● **Problem to solve**: Can you scale the listing from the line containing "Open the alerts" through the line containing "(x=1481, y=170)", reproducing every line in that stretch with the requests included? Multiply only the click coordinates in the answers by 1.6, rounding each result to a whole number with halves rounded up, and leave all other numbers unchanged.

● **Rows**:
[BEGIN]

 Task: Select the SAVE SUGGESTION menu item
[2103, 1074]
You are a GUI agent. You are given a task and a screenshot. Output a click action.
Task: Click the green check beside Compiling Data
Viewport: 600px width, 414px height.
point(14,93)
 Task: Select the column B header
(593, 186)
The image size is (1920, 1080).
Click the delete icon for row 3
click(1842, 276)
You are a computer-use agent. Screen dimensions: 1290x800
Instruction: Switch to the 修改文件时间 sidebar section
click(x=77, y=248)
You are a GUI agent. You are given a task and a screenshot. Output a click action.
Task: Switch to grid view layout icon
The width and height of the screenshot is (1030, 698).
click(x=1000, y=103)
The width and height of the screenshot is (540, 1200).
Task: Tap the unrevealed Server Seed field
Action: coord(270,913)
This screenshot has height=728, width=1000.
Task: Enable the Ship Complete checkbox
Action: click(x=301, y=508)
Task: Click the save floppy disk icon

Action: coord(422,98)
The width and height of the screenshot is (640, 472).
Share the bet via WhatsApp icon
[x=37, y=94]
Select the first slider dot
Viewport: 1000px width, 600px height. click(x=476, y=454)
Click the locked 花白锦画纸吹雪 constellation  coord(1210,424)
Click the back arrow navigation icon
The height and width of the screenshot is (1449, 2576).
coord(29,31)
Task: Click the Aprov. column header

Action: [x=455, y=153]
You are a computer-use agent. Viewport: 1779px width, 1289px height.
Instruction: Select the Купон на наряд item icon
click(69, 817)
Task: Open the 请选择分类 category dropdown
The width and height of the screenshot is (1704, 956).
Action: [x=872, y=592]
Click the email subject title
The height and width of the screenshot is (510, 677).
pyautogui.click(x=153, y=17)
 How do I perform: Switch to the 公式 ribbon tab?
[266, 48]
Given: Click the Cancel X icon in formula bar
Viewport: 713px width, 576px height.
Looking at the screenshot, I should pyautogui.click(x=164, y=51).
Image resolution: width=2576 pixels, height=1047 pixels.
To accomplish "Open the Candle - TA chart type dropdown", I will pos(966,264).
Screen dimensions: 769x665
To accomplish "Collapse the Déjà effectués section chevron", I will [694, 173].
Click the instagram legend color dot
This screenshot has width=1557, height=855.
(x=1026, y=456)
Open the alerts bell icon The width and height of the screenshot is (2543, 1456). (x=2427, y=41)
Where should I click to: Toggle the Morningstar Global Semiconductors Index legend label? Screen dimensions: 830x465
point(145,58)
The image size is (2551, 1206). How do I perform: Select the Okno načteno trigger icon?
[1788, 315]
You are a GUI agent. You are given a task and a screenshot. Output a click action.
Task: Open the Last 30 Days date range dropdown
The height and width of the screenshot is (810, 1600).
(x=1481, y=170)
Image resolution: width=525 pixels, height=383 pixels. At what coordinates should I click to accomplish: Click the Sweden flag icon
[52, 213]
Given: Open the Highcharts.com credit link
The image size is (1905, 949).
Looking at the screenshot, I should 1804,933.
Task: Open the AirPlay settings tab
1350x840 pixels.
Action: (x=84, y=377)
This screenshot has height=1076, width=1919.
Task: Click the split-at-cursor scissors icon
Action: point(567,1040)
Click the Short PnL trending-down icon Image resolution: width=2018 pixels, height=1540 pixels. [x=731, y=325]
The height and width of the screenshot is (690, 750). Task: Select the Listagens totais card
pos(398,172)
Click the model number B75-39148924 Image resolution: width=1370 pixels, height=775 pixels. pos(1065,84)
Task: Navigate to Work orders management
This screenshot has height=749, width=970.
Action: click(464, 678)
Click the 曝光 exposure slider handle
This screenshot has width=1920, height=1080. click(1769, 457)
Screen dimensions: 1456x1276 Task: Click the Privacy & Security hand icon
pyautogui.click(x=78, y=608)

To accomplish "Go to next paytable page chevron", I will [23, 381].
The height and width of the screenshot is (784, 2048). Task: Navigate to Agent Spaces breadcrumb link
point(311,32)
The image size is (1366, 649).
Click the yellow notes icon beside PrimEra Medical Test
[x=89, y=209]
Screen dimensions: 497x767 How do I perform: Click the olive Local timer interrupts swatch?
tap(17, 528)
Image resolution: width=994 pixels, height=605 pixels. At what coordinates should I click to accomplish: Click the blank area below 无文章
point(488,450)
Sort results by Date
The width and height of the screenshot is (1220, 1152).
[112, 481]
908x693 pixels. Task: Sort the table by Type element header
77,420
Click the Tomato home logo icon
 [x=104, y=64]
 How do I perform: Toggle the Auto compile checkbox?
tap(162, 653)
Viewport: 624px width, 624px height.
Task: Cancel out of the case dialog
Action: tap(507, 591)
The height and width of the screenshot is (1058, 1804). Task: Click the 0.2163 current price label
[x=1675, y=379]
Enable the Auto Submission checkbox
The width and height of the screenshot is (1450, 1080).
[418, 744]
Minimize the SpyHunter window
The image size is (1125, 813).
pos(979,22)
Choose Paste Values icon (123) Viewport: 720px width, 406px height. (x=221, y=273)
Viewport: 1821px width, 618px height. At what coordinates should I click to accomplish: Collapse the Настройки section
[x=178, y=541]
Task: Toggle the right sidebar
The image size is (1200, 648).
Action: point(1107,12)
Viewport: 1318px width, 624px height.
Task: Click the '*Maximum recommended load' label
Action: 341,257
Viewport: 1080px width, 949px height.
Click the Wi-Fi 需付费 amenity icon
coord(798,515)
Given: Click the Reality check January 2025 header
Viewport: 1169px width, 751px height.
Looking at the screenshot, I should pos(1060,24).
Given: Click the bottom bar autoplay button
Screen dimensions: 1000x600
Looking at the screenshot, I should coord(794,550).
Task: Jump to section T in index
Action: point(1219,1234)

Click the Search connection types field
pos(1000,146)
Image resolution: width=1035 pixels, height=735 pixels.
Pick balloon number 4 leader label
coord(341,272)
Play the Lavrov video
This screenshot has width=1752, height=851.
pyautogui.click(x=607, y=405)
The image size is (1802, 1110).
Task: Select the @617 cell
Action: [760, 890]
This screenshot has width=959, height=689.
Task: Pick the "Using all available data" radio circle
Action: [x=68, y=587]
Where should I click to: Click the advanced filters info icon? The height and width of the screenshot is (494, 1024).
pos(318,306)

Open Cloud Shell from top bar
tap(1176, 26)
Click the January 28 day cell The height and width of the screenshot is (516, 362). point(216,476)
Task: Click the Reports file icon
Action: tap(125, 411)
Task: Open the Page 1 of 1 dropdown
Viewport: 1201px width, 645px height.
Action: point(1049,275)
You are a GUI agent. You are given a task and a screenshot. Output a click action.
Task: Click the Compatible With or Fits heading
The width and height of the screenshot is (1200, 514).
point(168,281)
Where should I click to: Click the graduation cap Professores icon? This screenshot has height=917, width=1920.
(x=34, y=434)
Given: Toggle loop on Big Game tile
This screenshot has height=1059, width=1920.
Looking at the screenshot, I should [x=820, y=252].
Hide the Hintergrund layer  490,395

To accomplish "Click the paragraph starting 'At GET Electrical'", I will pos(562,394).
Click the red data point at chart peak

[END]

● **The response**:
Open the alerts bell icon The width and height of the screenshot is (2543, 1456). (x=3883, y=66)
Where should I click to: Toggle the Morningstar Global Semiconductors Index legend label? Screen dimensions: 830x465
point(232,93)
The image size is (2551, 1206). How do I perform: Select the Okno načteno trigger icon?
[2861, 504]
You are a GUI agent. You are given a task and a screenshot. Output a click action.
Task: Open the Last 30 Days date range dropdown
The height and width of the screenshot is (810, 1600).
(x=2370, y=272)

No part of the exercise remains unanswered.